Going by this incident, the Congress party appears to be selecting candidates based on what the Church says. Is this not a violation of the Supreme Court order?

Or is there a loophole because there is no overt appeal by either the party or the candidate or even the Church to vote on the basis of religion? This appears more like an appeal to “not vote” by a religious body. Church basically asked for a veto, not a vote.

OpIndia spoke to Supreme Court lawyer Ishkaran Bhandari to find out if parties or religious bodies could get away with such veto appeals instead of vote appeals. He agreed that this could be used as a loophole.

“The SC order (banning votes on caste and religion) was already difficult to implement as our constitution itself mentions caste and religion at various places, but this is a loophole that can be exploited by political parties and religious bodies to work around the order,” he said.

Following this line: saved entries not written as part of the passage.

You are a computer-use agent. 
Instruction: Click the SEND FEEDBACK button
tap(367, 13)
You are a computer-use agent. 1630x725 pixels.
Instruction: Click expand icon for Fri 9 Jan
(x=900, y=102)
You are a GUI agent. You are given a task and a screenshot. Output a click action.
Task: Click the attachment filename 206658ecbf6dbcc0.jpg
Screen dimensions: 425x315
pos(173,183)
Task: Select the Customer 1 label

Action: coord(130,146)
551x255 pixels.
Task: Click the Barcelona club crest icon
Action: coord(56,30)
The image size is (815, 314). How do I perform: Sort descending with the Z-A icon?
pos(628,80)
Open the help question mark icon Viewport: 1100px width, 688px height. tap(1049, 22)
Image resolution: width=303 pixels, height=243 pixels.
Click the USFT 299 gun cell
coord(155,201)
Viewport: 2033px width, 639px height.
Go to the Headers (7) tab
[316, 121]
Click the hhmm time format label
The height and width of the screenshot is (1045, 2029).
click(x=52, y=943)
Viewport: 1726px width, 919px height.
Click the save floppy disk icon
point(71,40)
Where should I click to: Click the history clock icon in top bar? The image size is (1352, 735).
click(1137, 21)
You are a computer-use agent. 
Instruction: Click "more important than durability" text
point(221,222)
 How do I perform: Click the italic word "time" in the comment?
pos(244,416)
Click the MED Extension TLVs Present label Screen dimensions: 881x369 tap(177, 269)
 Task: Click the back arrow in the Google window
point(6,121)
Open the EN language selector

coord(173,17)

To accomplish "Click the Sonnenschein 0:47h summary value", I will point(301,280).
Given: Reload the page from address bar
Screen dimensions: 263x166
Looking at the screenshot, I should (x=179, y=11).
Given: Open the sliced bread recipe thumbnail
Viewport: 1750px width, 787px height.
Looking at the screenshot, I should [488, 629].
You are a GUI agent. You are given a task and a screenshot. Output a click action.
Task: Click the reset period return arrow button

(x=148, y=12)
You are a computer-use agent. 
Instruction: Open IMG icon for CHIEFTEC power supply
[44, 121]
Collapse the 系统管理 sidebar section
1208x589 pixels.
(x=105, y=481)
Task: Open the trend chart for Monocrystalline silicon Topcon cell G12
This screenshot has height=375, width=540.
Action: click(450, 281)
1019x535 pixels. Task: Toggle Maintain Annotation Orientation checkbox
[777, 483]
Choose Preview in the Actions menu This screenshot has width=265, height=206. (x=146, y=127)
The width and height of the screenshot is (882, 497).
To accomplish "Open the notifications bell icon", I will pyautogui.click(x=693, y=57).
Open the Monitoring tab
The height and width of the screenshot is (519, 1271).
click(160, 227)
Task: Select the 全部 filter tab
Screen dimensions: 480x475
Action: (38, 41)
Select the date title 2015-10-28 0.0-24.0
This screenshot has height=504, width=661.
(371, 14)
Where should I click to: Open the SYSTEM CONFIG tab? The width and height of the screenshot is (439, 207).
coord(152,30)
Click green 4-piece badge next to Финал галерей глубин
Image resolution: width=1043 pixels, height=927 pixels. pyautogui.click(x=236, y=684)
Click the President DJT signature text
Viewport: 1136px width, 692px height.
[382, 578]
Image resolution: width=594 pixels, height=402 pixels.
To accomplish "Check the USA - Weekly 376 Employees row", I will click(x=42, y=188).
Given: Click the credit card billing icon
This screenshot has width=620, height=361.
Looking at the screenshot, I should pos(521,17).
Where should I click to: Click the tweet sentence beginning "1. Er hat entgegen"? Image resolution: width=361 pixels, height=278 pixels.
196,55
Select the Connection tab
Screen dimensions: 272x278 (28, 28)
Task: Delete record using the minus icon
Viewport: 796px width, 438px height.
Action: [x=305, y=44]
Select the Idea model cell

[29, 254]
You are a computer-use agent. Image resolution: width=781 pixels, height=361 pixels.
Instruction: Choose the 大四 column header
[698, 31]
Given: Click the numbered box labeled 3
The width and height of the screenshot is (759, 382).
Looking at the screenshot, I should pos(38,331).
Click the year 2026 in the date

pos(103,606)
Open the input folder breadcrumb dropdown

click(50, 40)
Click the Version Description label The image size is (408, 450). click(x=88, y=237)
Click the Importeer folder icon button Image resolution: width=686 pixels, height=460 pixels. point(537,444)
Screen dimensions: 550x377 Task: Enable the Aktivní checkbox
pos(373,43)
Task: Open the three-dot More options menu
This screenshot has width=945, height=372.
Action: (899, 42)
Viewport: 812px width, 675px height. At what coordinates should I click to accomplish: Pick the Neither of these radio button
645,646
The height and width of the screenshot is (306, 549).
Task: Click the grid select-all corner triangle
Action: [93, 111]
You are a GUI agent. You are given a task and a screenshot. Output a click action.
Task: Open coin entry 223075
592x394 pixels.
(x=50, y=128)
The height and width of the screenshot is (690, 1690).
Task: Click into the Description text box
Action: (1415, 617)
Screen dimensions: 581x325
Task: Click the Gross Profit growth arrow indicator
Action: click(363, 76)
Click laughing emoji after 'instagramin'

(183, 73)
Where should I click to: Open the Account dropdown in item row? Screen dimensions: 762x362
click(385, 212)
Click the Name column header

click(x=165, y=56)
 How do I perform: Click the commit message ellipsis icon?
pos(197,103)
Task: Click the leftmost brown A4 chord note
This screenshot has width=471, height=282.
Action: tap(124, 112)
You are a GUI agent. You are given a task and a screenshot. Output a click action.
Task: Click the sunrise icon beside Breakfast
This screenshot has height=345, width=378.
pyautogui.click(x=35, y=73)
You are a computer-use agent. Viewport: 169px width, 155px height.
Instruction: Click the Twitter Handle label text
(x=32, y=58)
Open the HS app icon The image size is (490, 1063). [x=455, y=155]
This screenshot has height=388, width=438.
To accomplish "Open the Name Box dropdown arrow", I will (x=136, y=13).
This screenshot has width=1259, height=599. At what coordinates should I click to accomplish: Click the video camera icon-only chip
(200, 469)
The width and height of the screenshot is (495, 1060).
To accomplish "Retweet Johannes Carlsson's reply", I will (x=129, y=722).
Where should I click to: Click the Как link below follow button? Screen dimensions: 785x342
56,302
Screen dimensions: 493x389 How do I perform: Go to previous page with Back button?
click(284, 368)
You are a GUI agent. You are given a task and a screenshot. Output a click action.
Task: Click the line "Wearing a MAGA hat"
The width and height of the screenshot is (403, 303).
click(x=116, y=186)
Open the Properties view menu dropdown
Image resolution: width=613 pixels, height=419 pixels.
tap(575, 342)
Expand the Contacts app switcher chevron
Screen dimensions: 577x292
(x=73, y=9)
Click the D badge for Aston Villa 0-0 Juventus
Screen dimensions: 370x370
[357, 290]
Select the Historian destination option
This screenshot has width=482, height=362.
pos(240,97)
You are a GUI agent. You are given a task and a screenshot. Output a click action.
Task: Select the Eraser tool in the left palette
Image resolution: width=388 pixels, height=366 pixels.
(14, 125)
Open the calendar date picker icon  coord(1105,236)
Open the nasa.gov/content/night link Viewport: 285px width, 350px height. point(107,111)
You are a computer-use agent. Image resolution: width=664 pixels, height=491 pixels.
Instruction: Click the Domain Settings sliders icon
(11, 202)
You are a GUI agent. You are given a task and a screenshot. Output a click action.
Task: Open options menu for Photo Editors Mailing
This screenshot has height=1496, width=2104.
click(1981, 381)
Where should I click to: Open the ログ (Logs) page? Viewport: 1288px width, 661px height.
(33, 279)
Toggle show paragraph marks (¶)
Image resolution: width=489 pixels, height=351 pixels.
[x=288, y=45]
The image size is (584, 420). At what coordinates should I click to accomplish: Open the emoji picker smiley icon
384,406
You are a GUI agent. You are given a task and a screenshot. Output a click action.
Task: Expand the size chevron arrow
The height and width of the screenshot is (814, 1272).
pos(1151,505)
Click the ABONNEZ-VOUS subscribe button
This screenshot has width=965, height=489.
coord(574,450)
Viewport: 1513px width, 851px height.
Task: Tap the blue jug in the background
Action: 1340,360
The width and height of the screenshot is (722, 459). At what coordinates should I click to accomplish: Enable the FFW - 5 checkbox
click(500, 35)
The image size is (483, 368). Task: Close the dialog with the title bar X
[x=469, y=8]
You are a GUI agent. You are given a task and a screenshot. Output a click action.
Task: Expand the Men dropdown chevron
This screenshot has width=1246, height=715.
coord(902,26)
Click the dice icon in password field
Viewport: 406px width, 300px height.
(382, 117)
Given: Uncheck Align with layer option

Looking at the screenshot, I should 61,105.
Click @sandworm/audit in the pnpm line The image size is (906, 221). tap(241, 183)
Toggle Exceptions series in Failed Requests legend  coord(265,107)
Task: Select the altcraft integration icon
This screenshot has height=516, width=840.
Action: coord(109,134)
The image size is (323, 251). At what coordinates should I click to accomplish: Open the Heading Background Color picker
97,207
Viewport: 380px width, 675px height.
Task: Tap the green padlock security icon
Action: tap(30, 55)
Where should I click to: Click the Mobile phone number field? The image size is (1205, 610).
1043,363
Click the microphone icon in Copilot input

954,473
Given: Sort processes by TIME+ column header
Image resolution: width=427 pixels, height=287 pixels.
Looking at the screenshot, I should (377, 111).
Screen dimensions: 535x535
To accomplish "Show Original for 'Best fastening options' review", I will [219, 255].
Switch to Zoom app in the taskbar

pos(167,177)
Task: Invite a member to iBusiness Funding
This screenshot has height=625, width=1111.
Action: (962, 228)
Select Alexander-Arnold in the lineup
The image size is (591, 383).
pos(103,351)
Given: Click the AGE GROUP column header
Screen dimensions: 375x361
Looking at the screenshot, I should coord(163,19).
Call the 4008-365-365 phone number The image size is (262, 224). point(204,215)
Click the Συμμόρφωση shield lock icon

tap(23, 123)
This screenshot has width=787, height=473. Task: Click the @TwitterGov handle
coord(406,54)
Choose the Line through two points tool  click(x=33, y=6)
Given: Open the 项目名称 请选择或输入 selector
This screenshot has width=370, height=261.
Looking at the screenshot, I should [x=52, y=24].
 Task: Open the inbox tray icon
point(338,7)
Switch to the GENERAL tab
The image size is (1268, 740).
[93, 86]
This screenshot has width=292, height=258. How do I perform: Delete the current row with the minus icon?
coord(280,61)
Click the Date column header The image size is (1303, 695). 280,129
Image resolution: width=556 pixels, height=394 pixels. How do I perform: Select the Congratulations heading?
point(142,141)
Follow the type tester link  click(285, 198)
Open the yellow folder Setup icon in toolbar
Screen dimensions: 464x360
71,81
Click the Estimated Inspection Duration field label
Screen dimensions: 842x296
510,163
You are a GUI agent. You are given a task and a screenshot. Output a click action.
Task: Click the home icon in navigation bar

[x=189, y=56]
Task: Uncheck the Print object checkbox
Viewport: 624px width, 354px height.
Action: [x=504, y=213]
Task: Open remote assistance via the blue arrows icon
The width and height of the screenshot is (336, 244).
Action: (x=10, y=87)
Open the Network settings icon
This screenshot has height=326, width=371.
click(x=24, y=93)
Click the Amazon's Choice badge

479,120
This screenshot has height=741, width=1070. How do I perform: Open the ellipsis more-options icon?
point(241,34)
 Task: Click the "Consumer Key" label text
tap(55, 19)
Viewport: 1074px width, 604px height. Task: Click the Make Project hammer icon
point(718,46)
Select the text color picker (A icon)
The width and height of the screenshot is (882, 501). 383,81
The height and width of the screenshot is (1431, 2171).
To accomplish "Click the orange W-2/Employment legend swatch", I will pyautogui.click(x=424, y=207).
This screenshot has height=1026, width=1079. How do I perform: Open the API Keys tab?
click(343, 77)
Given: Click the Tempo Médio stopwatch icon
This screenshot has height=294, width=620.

“Suppose there is a direct fight between two candidates X and Y in a constituency, though multiple candidates are in fray as is the normal case in India. A religious body wants their followers to vote for X. But they can’t issue a direct appeal to vote for X as that can put X in trouble due to the SC order. Therefore, they will issue an appeal to not vote for Y. Now it is going to be very difficult to prove that a negative appeal against Y helps only X, because technically there are other candidates in the fray too,” he explained.

So looks like ‘secular’ parties can continue to practice communal politics even after the SC order.